DATASET ENTRIES >>
════════════════════
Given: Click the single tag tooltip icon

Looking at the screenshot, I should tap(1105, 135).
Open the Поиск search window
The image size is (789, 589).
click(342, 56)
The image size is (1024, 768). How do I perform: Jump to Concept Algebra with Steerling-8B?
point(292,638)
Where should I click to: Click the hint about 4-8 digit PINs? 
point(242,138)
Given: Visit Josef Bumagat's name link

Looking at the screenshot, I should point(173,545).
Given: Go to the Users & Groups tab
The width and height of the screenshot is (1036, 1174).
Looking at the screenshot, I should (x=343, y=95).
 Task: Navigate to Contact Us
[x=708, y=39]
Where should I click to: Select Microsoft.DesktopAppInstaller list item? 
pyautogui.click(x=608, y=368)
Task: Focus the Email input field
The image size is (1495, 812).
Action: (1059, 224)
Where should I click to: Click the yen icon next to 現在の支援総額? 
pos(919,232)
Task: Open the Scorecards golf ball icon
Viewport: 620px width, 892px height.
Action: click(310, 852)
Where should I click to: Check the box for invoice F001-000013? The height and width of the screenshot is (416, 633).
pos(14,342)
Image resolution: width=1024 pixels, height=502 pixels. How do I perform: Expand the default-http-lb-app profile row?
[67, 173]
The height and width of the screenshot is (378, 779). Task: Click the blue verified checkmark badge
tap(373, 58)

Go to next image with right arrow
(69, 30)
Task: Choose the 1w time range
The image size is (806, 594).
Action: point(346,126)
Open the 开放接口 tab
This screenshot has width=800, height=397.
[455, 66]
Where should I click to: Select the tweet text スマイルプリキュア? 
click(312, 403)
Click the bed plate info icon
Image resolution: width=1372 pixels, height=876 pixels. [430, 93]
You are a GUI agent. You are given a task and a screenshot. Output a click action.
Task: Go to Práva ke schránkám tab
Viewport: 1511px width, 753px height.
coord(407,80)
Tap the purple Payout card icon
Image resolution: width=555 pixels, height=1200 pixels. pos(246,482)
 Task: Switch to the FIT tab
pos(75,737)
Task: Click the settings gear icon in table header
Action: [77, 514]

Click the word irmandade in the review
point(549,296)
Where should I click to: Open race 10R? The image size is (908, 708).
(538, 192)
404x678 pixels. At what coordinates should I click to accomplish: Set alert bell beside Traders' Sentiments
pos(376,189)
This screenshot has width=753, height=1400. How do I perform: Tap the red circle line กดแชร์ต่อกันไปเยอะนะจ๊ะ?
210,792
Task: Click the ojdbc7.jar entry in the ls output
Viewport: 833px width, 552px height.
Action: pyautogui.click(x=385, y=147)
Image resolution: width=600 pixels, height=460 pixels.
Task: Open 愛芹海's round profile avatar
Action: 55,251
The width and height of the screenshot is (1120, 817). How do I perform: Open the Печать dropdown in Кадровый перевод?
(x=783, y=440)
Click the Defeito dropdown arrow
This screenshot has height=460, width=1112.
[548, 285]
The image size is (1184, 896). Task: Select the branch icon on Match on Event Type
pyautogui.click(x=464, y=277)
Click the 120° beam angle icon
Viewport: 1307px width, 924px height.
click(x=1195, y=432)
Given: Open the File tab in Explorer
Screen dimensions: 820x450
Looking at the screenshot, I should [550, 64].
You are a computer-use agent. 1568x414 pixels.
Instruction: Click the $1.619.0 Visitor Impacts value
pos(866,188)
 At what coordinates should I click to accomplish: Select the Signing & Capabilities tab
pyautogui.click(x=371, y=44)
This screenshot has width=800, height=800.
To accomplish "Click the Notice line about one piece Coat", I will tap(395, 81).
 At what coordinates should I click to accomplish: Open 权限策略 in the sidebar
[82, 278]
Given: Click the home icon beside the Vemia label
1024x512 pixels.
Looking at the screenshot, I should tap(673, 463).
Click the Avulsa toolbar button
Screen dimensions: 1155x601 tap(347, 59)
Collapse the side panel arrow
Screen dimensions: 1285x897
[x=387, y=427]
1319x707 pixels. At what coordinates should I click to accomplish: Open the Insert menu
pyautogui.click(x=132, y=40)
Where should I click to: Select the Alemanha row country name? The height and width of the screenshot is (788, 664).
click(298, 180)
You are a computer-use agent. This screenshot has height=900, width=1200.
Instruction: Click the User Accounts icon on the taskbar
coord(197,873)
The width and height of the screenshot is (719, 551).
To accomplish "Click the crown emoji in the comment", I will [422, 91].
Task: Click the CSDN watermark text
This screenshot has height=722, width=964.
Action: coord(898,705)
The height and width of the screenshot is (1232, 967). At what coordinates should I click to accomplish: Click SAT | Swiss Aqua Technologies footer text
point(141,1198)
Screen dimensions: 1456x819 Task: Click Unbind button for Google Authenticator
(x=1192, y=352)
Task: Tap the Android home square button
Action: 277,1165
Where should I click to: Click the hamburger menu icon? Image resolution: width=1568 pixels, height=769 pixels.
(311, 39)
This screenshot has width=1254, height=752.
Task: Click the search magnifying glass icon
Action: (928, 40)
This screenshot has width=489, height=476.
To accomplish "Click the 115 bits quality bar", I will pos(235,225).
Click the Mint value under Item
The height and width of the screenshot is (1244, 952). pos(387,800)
════════════════════
WORK TASK >> Copy out the material word for word and line for line.

TASK RESPONSE >>
Given: Click the single tag tooltip icon

Looking at the screenshot, I should tap(1105, 135).
Open the Поиск search window
The image size is (789, 589).
click(342, 56)
The image size is (1024, 768). How do I perform: Jump to Concept Algebra with Steerling-8B?
point(292,638)
Where should I click to: Click the hint about 4-8 digit PINs? 
point(242,138)
Given: Visit Josef Bumagat's name link

Looking at the screenshot, I should point(173,545).
Given: Go to the Users & Groups tab
The width and height of the screenshot is (1036, 1174).
Looking at the screenshot, I should (x=343, y=95).
 Task: Navigate to Contact Us
[x=708, y=39]
Where should I click to: Select Microsoft.DesktopAppInstaller list item? 
pyautogui.click(x=608, y=368)
Task: Focus the Email input field
The image size is (1495, 812).
Action: (1059, 224)
Where should I click to: Click the yen icon next to 現在の支援総額? 
pos(919,232)
Task: Open the Scorecards golf ball icon
Viewport: 620px width, 892px height.
Action: click(310, 852)
Where should I click to: Check the box for invoice F001-000013? The height and width of the screenshot is (416, 633).
pos(14,342)
Image resolution: width=1024 pixels, height=502 pixels. How do I perform: Expand the default-http-lb-app profile row?
[67, 173]
The height and width of the screenshot is (378, 779). Task: Click the blue verified checkmark badge
tap(373, 58)

Go to next image with right arrow
(69, 30)
Task: Choose the 1w time range
The image size is (806, 594).
Action: point(346,126)
Open the 开放接口 tab
This screenshot has width=800, height=397.
[455, 66]
Where should I click to: Select the tweet text スマイルプリキュア? 
click(312, 403)
Click the bed plate info icon
Image resolution: width=1372 pixels, height=876 pixels. [430, 93]
You are a GUI agent. You are given a task and a screenshot. Output a click action.
Task: Go to Práva ke schránkám tab
Viewport: 1511px width, 753px height.
coord(407,80)
Tap the purple Payout card icon
Image resolution: width=555 pixels, height=1200 pixels. pos(246,482)
 Task: Switch to the FIT tab
pos(75,737)
Task: Click the settings gear icon in table header
Action: [77, 514]

Click the word irmandade in the review
point(549,296)
Where should I click to: Open race 10R? The image size is (908, 708).
(538, 192)
404x678 pixels. At what coordinates should I click to accomplish: Set alert bell beside Traders' Sentiments
pos(376,189)
This screenshot has width=753, height=1400. How do I perform: Tap the red circle line กดแชร์ต่อกันไปเยอะนะจ๊ะ?
210,792
Task: Click the ojdbc7.jar entry in the ls output
Viewport: 833px width, 552px height.
Action: pyautogui.click(x=385, y=147)
Image resolution: width=600 pixels, height=460 pixels.
Task: Open 愛芹海's round profile avatar
Action: 55,251
The width and height of the screenshot is (1120, 817). How do I perform: Open the Печать dropdown in Кадровый перевод?
(x=783, y=440)
Click the Defeito dropdown arrow
This screenshot has height=460, width=1112.
[548, 285]
The image size is (1184, 896). Task: Select the branch icon on Match on Event Type
pyautogui.click(x=464, y=277)
Click the 120° beam angle icon
Viewport: 1307px width, 924px height.
click(x=1195, y=432)
Given: Open the File tab in Explorer
Screen dimensions: 820x450
Looking at the screenshot, I should [550, 64].
You are a computer-use agent. 1568x414 pixels.
Instruction: Click the $1.619.0 Visitor Impacts value
pos(866,188)
 At what coordinates should I click to accomplish: Select the Signing & Capabilities tab
pyautogui.click(x=371, y=44)
This screenshot has width=800, height=800.
To accomplish "Click the Notice line about one piece Coat", I will tap(395, 81).
 At what coordinates should I click to accomplish: Open 权限策略 in the sidebar
[82, 278]
Given: Click the home icon beside the Vemia label
1024x512 pixels.
Looking at the screenshot, I should tap(673, 463).
Click the Avulsa toolbar button
Screen dimensions: 1155x601 tap(347, 59)
Collapse the side panel arrow
Screen dimensions: 1285x897
[x=387, y=427]
1319x707 pixels. At what coordinates should I click to accomplish: Open the Insert menu
pyautogui.click(x=132, y=40)
Where should I click to: Select the Alemanha row country name? The height and width of the screenshot is (788, 664).
click(298, 180)
You are a computer-use agent. This screenshot has height=900, width=1200.
Instruction: Click the User Accounts icon on the taskbar
coord(197,873)
The width and height of the screenshot is (719, 551).
To accomplish "Click the crown emoji in the comment", I will [422, 91].
Task: Click the CSDN watermark text
This screenshot has height=722, width=964.
Action: coord(898,705)
The height and width of the screenshot is (1232, 967). At what coordinates should I click to accomplish: Click SAT | Swiss Aqua Technologies footer text
point(141,1198)
Screen dimensions: 1456x819 Task: Click Unbind button for Google Authenticator
(x=1192, y=352)
Task: Tap the Android home square button
Action: 277,1165
Where should I click to: Click the hamburger menu icon? Image resolution: width=1568 pixels, height=769 pixels.
(311, 39)
This screenshot has width=1254, height=752.
Task: Click the search magnifying glass icon
Action: (928, 40)
This screenshot has width=489, height=476.
To accomplish "Click the 115 bits quality bar", I will pos(235,225).
Click the Mint value under Item
The height and width of the screenshot is (1244, 952). pos(387,800)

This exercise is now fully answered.